**Task goal**
In the following listing, find the lines containing "Expand" and report them.

**Data**
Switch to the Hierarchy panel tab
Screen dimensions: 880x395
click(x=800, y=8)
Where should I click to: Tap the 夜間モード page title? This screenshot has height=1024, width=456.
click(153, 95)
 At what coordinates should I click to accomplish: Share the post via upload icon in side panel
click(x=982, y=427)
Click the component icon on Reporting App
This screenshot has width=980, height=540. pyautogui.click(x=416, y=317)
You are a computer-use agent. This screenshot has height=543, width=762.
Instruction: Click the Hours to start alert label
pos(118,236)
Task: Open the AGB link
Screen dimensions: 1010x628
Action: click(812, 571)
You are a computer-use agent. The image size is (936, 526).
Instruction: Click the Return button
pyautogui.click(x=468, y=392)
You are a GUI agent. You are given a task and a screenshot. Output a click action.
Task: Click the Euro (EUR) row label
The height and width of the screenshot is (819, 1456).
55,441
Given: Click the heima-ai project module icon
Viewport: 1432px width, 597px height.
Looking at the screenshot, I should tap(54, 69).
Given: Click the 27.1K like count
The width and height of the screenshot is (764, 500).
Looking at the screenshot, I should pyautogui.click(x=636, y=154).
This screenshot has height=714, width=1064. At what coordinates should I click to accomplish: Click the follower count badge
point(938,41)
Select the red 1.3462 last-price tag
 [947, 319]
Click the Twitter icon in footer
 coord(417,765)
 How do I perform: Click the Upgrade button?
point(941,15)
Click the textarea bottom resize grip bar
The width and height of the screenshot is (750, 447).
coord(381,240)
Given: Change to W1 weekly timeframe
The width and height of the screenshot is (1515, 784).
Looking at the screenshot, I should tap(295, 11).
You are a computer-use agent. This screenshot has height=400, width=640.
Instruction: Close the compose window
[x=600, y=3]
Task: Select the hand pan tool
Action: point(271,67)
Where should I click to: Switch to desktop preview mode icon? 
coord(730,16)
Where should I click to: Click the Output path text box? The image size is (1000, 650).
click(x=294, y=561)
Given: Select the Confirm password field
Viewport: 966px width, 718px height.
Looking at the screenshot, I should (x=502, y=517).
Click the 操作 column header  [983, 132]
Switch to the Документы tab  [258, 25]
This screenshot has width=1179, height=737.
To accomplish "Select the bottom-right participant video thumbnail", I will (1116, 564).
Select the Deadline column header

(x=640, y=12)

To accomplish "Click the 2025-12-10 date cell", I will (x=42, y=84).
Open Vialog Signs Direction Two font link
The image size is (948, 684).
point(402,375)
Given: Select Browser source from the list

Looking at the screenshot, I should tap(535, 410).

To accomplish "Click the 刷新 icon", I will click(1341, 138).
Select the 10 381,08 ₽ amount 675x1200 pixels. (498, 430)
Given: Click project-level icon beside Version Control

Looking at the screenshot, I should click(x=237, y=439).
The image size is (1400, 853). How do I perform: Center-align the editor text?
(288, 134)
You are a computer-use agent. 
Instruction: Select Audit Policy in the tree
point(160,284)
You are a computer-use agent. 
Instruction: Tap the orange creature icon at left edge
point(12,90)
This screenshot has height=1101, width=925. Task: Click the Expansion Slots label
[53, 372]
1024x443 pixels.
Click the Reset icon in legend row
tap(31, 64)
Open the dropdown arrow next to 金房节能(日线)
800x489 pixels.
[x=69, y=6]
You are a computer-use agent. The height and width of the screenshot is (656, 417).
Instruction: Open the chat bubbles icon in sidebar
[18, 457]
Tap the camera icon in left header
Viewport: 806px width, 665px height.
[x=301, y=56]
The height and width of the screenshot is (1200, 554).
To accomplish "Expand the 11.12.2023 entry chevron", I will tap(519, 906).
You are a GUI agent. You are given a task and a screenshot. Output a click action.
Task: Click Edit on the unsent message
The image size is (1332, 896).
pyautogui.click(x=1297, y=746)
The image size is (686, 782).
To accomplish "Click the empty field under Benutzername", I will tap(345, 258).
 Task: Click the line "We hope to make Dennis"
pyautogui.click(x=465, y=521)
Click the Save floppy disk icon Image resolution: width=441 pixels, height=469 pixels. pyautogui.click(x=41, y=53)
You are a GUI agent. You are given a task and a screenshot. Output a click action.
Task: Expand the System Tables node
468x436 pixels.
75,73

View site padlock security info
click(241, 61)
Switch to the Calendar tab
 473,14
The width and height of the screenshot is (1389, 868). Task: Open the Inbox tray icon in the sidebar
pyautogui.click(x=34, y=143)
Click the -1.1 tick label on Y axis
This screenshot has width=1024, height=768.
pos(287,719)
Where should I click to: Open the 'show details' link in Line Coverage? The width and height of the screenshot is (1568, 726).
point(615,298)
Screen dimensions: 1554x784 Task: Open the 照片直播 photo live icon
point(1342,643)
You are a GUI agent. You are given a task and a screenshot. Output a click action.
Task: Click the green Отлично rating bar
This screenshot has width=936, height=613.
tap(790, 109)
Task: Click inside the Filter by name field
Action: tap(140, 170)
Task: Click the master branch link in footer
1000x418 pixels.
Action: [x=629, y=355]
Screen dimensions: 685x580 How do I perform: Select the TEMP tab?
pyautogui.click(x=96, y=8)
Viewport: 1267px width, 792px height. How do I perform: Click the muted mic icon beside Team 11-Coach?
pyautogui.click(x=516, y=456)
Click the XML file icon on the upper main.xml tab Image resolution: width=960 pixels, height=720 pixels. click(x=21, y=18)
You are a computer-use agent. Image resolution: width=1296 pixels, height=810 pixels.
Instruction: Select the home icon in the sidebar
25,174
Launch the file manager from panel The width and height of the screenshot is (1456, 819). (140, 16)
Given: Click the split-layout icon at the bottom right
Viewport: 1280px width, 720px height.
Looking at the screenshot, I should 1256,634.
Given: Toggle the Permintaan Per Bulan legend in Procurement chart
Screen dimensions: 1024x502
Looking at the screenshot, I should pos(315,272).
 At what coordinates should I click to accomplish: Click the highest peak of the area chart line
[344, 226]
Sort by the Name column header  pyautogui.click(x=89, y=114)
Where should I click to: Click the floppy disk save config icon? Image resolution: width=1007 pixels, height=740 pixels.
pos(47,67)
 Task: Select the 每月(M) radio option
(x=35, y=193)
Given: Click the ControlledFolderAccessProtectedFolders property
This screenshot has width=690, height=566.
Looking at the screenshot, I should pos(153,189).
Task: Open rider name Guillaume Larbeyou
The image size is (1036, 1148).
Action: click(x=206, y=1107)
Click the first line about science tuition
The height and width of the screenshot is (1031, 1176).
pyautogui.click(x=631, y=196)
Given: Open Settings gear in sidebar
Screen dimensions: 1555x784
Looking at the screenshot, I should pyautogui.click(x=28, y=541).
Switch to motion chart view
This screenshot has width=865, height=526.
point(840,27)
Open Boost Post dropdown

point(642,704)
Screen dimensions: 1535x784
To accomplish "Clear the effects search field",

**Problem solution**
To accomplish "Expand the 11.12.2023 entry chevron", I will tap(519, 906).
Task: Expand the System Tables node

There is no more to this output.